Configuration Management Module

The Configuration Management Modules are managed by a class called ConfigCenter. ConfigCenter manages the creation, initialization, and recovery of each module. Once created and recovered, ConfigCenter has no tasks other than a container. To be managed by ConfigCenter, each module must inherit from ConfigMgmtObj. ConfigMgmtObj is an abstract class for configuration management modules. As each module is created and added to the system, it must be added to ConfigObjectList.cpp. To do this, add the include file for the module to the top of the file, and add an object declaration to CreateConfigObjso. Each configuration management object has four interface functions: RegisterHandlers, RegisterConfig, TestHandler, and ChangeHandler.

ReisterHandlers

This function will be called when it is time for the module to register its handlers with SuperConfig. The module should register a file scope function for TestHander and Change handler that each then call into the objects member functions for TestHandler and ChangeHandler. If each module registers its handlers in this way, then maintenance of modules will be easier for future developers if needed.

RegisterConfig

This function will be called when it is time to create and register its configuration options with Super Config. This is also the function that is responsible for power hit recovery of changes.

TestHandler

When properly registered by RegisterHandlers function, this will be called by SuperConfig to test configuration changes of registered configuration options.

ChangeHandler

When properly registered by the RegisteredHandlers function, this will be called by SuperConfig to notify the manager that configuration option values have changed.

Operator Menu Display

In one embodiment, the operator menu may get configuration data directly from game manager modules; in another embodiment, the operator menu may get configuration data from SuperConfig. In one embodiment, the operator menu may save configuration data directly to game manager modules; in another embodiment, the operator menu may send it to SuperConfig for saving. In one embodiment, the operator menu may test and verify configuration changes; in another embodiment, the operator menu may send the changes to SuperConfig for SuperConfig to test the changes. SuperConfig may then reply with a TestComplete notification to inform each operator menu if the changes are acceptable, and if not, provide the operator human readable reasons why the configuration change is in error. Ideally, the Operator menu does not need to include any game mgr module interface classes.

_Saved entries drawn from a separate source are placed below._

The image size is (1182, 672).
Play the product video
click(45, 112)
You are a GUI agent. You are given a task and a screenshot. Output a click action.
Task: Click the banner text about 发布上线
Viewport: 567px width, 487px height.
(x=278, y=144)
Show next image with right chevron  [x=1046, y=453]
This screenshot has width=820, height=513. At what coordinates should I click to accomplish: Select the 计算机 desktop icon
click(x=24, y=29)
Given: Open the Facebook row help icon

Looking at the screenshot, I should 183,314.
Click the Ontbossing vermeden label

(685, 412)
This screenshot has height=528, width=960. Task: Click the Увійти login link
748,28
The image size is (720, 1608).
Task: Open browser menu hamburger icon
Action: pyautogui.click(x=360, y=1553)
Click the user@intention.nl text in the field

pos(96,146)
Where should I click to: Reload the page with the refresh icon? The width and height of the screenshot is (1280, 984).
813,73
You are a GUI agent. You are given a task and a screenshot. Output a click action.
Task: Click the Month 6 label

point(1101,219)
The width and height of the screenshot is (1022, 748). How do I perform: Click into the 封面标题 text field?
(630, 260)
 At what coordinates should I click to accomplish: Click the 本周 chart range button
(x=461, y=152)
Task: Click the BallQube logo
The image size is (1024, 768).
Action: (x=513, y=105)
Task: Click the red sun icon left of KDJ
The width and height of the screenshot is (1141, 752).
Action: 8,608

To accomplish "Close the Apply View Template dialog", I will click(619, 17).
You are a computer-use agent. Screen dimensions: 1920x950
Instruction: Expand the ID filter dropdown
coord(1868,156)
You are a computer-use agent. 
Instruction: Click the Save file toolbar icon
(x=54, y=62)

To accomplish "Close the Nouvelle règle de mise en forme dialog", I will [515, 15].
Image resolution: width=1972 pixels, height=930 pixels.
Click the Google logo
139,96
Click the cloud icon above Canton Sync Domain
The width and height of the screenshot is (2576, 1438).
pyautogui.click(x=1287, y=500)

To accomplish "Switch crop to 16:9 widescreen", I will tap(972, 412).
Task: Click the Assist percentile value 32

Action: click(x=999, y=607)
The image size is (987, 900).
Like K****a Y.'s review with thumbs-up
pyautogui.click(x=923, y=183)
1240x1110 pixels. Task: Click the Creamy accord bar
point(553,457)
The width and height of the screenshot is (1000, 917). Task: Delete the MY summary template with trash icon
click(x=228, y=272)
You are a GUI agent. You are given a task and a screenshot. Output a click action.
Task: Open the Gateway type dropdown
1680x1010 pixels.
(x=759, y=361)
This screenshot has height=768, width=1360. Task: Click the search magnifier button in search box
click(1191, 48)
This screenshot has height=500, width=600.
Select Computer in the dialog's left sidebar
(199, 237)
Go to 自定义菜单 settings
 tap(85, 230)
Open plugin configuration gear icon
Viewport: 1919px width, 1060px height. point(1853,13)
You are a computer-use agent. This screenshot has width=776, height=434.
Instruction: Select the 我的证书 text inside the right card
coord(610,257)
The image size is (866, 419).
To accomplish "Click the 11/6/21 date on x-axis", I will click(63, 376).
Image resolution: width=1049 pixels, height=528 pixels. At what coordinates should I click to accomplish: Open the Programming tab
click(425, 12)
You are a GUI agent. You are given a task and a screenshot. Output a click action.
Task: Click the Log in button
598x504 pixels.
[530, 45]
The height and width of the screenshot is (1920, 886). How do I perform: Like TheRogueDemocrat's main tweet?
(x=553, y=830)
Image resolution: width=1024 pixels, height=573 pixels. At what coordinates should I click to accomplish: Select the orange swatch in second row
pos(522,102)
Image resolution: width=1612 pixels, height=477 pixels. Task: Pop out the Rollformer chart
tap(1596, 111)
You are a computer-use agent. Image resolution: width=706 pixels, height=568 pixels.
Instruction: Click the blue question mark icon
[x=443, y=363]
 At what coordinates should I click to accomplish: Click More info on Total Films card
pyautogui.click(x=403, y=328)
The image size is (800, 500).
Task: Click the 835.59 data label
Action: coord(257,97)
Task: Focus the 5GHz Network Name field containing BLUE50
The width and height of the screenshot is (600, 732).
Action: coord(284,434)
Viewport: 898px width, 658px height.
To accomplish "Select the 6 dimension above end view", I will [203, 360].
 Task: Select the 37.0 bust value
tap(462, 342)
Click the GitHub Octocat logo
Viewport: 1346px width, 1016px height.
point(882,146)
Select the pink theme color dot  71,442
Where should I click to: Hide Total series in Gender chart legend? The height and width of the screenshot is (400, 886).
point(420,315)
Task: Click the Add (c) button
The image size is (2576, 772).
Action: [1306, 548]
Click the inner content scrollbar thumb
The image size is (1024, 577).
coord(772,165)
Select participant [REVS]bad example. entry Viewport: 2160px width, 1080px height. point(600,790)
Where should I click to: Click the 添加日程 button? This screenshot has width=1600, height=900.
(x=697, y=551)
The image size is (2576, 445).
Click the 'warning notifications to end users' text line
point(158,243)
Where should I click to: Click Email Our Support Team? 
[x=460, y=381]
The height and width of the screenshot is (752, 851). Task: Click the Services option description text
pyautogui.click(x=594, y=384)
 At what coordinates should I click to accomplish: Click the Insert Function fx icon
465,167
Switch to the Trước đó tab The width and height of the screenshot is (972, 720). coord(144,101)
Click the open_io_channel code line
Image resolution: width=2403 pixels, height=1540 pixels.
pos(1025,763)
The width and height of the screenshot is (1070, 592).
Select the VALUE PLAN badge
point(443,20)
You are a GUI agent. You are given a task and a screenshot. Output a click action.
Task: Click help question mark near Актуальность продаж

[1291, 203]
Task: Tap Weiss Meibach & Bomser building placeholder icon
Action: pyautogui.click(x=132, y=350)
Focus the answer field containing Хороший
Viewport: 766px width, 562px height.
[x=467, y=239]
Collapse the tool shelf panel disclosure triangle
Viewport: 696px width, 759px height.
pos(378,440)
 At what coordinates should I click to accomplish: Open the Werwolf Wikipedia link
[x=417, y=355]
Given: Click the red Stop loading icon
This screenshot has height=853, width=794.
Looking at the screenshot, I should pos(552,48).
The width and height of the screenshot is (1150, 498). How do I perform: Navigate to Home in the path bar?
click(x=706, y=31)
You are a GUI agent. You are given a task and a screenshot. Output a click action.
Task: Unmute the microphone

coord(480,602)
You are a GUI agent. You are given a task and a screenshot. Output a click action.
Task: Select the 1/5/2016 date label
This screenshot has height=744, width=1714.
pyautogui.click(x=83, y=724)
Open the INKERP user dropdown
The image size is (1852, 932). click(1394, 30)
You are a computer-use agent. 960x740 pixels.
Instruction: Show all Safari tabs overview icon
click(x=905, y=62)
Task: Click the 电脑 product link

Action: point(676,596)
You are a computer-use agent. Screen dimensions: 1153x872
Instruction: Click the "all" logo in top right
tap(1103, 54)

In one embodiment, the operator menu display is part of or directly attachable to the EGM and its OS; in another embodiment, the operator menu display is remotely attached to the EGM and its OS through network connections.

Referring to FIG. 12, a flow diagram for an Operator Menu functionality is shown.

Data Design Configuration Options

Many options are not simple data types. For these more complex types, custom type classes may be created and added to SuperConfig.h. An example is CfgEnumType, which is already defined in SuperConfig.h. One requirement of a Config option data type may be to support the << and >> stream operators. To meet this requirement, the value must be accurately recreateable from being streamed out to a character stream and streamed back in. The Option Data files may comprise template files for configuration options. The files may contain a simplified xml format.

The following provides an example of a File Format: Each configuration option may start with <struct>, and end with </struct>. Each attribute may be contained in a <field name=“ ” value=“ ”/> tag.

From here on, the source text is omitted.